__ANFORDERUNGEN DER AUFGABEN__.
- a) Stimmen die Aussagen (i) bis (iii) mit dem Text über Sismondis Krisentheorie überein? Antworte jeweils mit Ja oder Nein und zitiere die entscheidenden Worte des Textes.
(i) Nach dem „Smithschen Dogma" entspricht der Wert des jährlichen Gesamtprodukts der Summe der Einkommen.
(ii) Laut Sismondi tauscht sich das Produkt eines Jahres gegen das Einkommen desselben Jahres aus.
(iii) Das konstante Kapital wird bei diesem Ansatz in den Wert des jährlichen Gesamtprodukts eingerechnet.
- b) Schreibe den Text über Sismondis Krisentheorie im Anschluss an seinen letzten Satz weiter.

__VORLIEGENDER TEXT__.
----

Die
Krisentheorie
Sismondis
Kommentar
-
Ausgehend vom „Smithschen Dogma", wonach
der Wert des jährlichen Gesamtprodukts gleich der Summe der
Einkommen (Lohn, Profit und Rente) sei - also unter
Ausklammerung des in den Wert des jährlichen Gesamtprodukts
übertragenen konstanten Kapitals (Maschinen, Rohstoffe usw.)
-, erklärte Sismondi, daß sich das Produkt jedes Jahres nur
gegen das Einkommen des jeweils vorangegangenen Jahres
austausche. („Das Einkommen des vergangenen Jahres muß die
Produktion dieses Jahres bezahlen.")

----

__ANGEZEIGTE DATENSÄTZE__.
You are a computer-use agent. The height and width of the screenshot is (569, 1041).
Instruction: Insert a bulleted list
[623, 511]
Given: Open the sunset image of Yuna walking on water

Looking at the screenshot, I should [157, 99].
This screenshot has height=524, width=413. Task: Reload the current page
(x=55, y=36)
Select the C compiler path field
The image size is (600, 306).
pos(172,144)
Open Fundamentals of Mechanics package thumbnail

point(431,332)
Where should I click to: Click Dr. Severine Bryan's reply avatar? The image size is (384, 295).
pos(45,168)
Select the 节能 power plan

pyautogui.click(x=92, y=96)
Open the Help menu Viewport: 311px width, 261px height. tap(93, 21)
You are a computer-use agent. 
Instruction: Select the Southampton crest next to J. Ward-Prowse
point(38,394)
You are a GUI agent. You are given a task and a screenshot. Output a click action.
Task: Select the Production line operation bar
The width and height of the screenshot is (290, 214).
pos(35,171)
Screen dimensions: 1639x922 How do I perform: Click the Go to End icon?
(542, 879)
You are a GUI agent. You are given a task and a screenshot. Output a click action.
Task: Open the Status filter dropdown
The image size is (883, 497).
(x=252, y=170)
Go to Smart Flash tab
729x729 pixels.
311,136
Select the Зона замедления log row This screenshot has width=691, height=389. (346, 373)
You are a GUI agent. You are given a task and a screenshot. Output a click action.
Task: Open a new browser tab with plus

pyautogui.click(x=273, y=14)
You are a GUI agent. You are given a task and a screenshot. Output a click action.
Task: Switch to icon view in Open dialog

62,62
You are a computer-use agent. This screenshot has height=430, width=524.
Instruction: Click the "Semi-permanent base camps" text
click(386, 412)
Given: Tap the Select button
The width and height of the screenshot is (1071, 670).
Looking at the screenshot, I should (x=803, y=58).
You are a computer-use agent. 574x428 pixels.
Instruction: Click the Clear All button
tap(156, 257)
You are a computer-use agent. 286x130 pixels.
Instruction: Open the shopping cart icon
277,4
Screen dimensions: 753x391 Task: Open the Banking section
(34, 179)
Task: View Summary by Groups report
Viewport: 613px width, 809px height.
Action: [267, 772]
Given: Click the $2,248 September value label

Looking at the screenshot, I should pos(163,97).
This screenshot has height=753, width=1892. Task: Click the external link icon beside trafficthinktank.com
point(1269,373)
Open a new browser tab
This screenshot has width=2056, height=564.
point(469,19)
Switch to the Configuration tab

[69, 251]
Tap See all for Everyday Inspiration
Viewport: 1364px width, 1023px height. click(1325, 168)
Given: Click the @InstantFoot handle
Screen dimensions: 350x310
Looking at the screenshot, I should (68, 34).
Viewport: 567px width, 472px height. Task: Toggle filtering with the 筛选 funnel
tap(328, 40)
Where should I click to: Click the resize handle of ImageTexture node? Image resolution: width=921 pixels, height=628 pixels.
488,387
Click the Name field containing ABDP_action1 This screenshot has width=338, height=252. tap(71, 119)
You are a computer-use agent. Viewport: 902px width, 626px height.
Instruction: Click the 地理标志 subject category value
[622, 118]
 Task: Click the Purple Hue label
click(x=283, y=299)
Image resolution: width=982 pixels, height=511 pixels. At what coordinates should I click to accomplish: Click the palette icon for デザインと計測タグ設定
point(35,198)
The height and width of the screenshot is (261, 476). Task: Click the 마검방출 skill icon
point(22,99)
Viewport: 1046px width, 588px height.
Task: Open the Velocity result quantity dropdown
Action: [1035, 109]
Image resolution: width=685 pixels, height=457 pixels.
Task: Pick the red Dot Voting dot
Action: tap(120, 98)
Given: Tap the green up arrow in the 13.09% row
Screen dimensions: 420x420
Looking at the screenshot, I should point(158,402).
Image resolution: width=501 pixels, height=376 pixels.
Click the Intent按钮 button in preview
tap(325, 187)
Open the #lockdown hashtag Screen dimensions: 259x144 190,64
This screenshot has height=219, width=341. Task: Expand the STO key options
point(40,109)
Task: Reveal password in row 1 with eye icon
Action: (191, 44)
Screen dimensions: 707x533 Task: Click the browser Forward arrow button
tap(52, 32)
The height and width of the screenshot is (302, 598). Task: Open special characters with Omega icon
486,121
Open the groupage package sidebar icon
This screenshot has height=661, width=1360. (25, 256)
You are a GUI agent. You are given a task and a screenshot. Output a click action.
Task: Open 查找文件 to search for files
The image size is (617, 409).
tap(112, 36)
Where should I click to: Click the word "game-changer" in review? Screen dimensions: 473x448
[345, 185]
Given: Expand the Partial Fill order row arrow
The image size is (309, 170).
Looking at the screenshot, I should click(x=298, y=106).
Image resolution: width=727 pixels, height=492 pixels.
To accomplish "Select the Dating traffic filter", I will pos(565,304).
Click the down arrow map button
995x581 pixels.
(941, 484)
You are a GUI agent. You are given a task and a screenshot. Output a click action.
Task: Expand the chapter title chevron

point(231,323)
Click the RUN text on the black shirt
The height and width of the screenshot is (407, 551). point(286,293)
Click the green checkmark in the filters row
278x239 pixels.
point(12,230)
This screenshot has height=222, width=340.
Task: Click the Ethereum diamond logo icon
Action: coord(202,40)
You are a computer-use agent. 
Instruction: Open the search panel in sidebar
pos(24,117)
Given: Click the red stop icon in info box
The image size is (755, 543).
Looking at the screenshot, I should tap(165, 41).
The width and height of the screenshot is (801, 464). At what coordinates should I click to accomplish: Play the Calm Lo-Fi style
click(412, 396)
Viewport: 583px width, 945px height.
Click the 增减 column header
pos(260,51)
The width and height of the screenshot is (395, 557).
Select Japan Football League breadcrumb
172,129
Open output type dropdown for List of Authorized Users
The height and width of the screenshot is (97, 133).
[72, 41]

----

__ANTWORTEN JE AUFGABE__.
- a)
(i) Ja: „der Wert des jährlichen Gesamtprodukts gleich der Summe der Einkommen (Lohn, Profit und Rente) sei"
(ii) Nein: „daß sich das Produkt jedes Jahres nur gegen das Einkommen des jeweils vorangegangenen Jahres austausche"
(iii) Nein: „unter Ausklammerung des in den Wert des jährlichen Gesamtprodukts übertragenen konstanten Kapitals (Maschinen, Rohstoffe usw.)"

- b)
Da die auf Basis des Maschinen- und Fabriksystems beruhende
kapitalistische Produktion von den Kapitalisten aus
Profitgründen ständig ausgedehnt werde, übersteige sie
fortwährend die Konsumtionsfähigkeit (die durch Einkommen
fundierte zahlungsfähige Nachfrage) der Gesellschaft, fehle
es ständig an Einkommen und Nachfrage, um den
Produktionszuwachs realisieren zu können. Der aus der
ständigen Unterkonsumtion entstehende Widerspruch zwischen
Produktion und Konsumtion bzw. Produktion und Markt führe
gesetzmäßig zur kapitalistischen Wirtschaftskrise. Der
einzige „Ausweg aus der Krise", aus der Schwierigkeit, den
Produktionszuwachs zu realisieren, sei der äußere Markt.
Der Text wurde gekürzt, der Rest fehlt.